La culpa es siempre un conflicto interior, un estado de tensión que acontece cuando se percibe que se transgredió una ley o mandato social, se perjudicó a un tercero o, y este es el que suele abrirse en las terapias psicoanalíticos, cuando la persona se traiciona a sí misma actuando en oposición a su deseo. William Blake escribió en el “Matrimonio del cielo y el inferno” una metáfora terrible pero muy gráfica, y nos señala que resulta “mejor matar a un niño en su cuna que alimentar deseos sin actuarlos”. Ahora qué tipo de actos concretamos y qué deseos buscamos realizar, nos va definiendo como sujetos.

   El sentimiento de culpabilidad, cuando se tiene, genera, por sobre todo, ansiedad, angustia y remordimiento. Luego viene el camino de ver si se hace algo para calmar esas sensaciones.

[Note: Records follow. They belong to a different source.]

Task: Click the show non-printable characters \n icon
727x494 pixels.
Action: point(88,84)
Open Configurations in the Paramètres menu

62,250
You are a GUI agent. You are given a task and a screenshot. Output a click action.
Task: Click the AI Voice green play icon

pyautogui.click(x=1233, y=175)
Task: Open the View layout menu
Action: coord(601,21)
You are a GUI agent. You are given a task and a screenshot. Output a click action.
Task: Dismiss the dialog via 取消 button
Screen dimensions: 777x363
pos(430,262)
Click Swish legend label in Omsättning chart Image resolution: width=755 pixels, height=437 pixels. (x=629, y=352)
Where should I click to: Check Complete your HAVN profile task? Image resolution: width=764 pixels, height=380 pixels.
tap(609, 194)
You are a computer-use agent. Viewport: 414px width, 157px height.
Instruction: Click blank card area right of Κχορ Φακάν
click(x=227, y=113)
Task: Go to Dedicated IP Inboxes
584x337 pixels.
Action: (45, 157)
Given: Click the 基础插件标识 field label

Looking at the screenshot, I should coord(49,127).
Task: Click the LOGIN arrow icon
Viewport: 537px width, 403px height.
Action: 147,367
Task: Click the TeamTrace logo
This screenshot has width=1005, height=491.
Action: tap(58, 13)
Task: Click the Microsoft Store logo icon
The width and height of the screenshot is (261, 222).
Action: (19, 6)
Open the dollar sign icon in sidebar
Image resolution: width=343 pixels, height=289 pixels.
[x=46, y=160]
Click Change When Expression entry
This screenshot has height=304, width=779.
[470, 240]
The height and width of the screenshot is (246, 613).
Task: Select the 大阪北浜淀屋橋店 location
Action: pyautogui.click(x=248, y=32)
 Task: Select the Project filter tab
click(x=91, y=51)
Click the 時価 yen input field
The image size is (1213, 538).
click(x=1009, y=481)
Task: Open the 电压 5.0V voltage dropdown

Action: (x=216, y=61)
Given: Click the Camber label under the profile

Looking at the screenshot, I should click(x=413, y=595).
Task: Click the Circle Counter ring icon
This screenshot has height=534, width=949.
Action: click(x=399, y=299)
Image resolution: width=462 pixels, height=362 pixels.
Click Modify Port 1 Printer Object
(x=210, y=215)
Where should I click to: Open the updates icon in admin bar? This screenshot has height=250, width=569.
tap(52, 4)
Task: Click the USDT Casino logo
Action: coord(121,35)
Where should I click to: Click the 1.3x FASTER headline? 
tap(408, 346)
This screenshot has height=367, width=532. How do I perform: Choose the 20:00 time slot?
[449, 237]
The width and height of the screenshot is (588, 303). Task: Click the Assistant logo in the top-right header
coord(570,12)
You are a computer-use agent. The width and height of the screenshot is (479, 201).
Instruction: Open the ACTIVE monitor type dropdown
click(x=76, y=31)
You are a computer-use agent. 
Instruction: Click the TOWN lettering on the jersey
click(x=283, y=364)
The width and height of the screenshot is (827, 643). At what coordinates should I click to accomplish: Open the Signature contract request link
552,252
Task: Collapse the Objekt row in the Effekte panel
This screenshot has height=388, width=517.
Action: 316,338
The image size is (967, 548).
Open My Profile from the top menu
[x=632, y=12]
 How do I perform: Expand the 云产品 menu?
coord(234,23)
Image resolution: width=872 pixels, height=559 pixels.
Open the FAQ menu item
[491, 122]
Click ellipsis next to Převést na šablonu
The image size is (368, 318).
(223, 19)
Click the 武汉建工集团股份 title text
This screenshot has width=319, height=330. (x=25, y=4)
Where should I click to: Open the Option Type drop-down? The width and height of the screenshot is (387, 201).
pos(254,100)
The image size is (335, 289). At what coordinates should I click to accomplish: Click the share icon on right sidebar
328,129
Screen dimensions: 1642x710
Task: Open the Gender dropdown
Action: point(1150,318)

   Cuando hablamos de un delito, aunque el delincuente no sea descubierto, si funciona su conciencia moral, que es como una vocecita interior que nos permite distinguir lo que está bien de lo que no, tarde o temprano sentirá el peso de la mala acción efectuada. Un claro ejemplo extraído de lo artístico, pero no tan alejado de la realidad, es la novela “Crimen y Castigo” de Dostoievski y la película “Delitos y faltas” de Woody Allen, donde los protagonistas cometen un crimen que en su momento consideraron justo y necesario, pero después la culpabilidad termina siendo una pesadilla que los persigue sin respiro y el muerto se les aparece hasta en la sopa.

   Asumir la culpa es tomar conciencia del daño causado. Y hay quienes entonces buscarán aliviar ese sentimiento de culpabilidad que los atormenta, confesando el delito o la trasgresión, cumpliendo una condena, resarciendo a la víctima o a sus familiares. Pero algunos fracasan en el intento y nada los libra del tormento interior, ni las instituciones jurídicas ni las religiones que cuentan con ciertos procedimientos que ayudan a expiar la culpa.

   Pero hay otro tipo de personalidades que, más allá de haber cometido un delito social, no sienten culpa alguna porque consideran que actuaron bien, acorde a la ley que les demarcó  su propio deseo. En grado extremo tenemos a los perversos, que no sólo disfrutan cuando trasgreden los mandatos socialmente establecidos sino que también gozan con el dolor que le causan a sus víctimas. Alguien puede reconocerse responsable, responder por el acto que cometió, asumir y pagar por las consecuencias causadas, pero aun así no sentir arrepentimiento al considerar que hizo lo que tenía que hacer, más allá de lo que determina la ley social.

   La sociedad, para su buen funcionamiento, necesita de leyes, de ordenamientos que delimiten el bien común por encima de los intereses personales. Está claro que no es así, que en estos tiempos priman los beneficios para individualidades y minorías ligadas al poder. Son tiempos perversos, donde no aparecen los delincuentes y de nadie es la culpa. En este desolador escenario, estamos a la deriva, naufragando por el mundo del “sálvese quien pueda”.